Les principaux facteurs de risque modifiables comprennent le manque de contrôles techniques (RR = 2,3), un équipement de protection individuelle inadéquat (RR = 1,9) et une mauvaise hygiène du lieu de travail (RR = 1,6). Les facteurs non modifiables comprennent l'âge > 55 ans (RR = 1,3) et les polymorphismes génétiques de l'ALAD (acide δ-aminolévulinique déshydratase) qui augmentent l'absorption du plomb de 27 % (OR = 1,27).
Physiopathologie
Les métaux lourds exercent une toxicité via plusieurs mécanismes convergents. Le plomb (Pb²⁺) inhibe de manière compétitive les processus dépendants du calcium, déplace le zinc de l'acide δ-aminolévulinique déshydratase (ALAD) et de la ferrochélatase, et altère la synthèse de l'hème, entraînant une anémie et des déficits neurocognitifs. Moléculairement, le Pb²⁺ se lie aux groupes sulfhydryle, générant des espèces réactives de l'oxygène (ROS) qui oxydent les lipides (augmentation du malondialdéhyde de 2,4 fois) et épuisent le glutathion (GSH) de 35 %.
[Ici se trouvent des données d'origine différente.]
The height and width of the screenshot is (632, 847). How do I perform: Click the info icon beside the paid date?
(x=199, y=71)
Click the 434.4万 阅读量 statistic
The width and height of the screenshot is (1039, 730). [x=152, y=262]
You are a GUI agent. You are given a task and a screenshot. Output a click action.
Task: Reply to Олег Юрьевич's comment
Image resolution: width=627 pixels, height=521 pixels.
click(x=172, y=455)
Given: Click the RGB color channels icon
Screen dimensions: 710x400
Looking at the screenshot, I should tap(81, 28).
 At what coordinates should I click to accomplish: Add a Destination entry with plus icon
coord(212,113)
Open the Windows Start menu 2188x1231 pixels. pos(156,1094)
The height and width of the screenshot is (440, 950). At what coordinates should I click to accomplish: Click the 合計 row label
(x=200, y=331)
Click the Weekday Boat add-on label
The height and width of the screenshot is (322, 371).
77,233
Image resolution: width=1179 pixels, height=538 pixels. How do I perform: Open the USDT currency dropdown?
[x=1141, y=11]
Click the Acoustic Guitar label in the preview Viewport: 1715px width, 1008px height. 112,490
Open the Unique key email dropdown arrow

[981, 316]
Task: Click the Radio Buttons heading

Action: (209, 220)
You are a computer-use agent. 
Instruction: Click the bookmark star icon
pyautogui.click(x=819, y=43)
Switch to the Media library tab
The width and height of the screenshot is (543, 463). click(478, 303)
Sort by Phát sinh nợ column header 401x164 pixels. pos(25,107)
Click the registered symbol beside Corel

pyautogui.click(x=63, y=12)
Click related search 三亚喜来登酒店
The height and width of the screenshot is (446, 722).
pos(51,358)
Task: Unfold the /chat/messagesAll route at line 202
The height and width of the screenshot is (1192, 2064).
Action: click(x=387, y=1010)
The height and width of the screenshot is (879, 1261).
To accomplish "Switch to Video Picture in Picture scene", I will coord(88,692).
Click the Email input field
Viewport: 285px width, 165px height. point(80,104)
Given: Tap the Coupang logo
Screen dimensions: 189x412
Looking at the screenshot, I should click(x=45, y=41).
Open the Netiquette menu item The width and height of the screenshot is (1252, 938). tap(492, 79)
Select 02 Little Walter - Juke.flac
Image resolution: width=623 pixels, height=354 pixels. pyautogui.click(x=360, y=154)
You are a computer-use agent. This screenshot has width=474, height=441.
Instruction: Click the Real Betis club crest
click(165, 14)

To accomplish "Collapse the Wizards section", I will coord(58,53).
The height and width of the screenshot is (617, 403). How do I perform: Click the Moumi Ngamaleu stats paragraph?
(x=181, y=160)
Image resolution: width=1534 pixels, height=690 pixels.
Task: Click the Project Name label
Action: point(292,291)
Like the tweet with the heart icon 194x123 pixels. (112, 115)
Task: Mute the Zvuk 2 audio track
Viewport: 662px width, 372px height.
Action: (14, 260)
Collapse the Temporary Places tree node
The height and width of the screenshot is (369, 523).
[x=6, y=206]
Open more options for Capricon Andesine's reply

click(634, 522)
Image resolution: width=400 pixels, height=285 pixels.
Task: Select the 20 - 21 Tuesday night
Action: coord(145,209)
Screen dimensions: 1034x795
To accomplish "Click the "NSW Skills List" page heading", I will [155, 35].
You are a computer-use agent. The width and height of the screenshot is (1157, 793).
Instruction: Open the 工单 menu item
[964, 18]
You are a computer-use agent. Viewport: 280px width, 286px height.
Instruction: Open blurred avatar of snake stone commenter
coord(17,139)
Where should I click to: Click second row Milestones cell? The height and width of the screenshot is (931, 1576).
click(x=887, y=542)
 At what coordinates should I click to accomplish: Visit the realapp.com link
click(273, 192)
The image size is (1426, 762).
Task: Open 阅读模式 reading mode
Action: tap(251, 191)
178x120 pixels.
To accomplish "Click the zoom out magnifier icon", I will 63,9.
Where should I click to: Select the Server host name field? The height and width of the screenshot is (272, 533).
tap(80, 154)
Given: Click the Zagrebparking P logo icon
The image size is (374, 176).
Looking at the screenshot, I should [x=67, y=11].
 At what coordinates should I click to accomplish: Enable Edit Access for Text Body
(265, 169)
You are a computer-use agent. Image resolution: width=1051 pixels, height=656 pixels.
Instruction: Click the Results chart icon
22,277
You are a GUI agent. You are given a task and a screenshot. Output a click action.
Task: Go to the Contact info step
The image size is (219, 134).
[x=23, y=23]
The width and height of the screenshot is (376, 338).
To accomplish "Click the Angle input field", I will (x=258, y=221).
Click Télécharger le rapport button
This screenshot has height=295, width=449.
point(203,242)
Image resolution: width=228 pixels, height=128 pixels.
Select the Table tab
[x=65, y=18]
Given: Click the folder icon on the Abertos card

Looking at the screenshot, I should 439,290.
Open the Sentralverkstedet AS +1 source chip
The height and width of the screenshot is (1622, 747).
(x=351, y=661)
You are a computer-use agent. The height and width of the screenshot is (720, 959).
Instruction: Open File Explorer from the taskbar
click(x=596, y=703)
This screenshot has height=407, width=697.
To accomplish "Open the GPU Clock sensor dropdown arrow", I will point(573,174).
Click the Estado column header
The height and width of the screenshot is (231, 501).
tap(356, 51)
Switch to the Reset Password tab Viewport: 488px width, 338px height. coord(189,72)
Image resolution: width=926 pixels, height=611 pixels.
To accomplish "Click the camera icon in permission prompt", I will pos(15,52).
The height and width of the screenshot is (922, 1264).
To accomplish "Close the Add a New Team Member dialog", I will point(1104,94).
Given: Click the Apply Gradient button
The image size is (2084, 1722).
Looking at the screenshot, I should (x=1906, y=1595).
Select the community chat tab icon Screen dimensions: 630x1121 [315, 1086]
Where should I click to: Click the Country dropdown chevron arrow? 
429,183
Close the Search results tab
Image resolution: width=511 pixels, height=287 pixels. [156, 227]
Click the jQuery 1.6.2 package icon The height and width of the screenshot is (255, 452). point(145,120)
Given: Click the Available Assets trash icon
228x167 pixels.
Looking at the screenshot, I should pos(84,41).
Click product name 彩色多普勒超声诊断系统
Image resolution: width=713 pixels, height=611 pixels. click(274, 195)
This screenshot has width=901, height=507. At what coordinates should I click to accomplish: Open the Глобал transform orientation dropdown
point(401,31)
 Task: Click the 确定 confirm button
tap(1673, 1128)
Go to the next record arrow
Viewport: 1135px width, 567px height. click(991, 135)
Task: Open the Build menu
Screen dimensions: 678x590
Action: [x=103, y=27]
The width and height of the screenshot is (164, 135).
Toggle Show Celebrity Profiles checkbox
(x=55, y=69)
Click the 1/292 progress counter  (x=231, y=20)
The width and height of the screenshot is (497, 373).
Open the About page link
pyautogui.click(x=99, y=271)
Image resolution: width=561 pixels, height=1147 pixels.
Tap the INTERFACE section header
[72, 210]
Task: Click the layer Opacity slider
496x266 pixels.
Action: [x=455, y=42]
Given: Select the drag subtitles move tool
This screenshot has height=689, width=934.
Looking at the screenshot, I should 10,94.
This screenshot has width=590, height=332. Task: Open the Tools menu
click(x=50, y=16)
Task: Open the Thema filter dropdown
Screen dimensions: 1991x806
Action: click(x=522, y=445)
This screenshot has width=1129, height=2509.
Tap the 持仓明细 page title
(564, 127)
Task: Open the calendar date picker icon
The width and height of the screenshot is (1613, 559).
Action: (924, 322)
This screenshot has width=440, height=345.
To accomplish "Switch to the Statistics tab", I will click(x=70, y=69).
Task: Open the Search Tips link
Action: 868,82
Le mercure (Hg⁰, Hg⁺, Hg²⁺) traverse facilement la barrière hémato-encéphalique sous forme de vapeur élémentaire, où il est oxydé en Hg²⁺, se liant à la tubuline neuronale et perturbant l'assemblage des microtubules. In vitro, le Hg²⁺ réduit la viabilité neuronale de 48 % à une concentration de 10 µM, médiée par la perte potentielle de la membrane mitochondriale.
L'arsenic (As³⁺) interfère avec la pyruvate déshydrogénase en se liant à l'acide lipoïque, provoquant un passage à la glycolyse anaérobie et à l'acidose lactique. Une exposition chronique régule positivement la voie MAPK, entraînant une hyperkératose cutanée et un risque accru de carcinome épidermoïde (rapport de risque = 2,9).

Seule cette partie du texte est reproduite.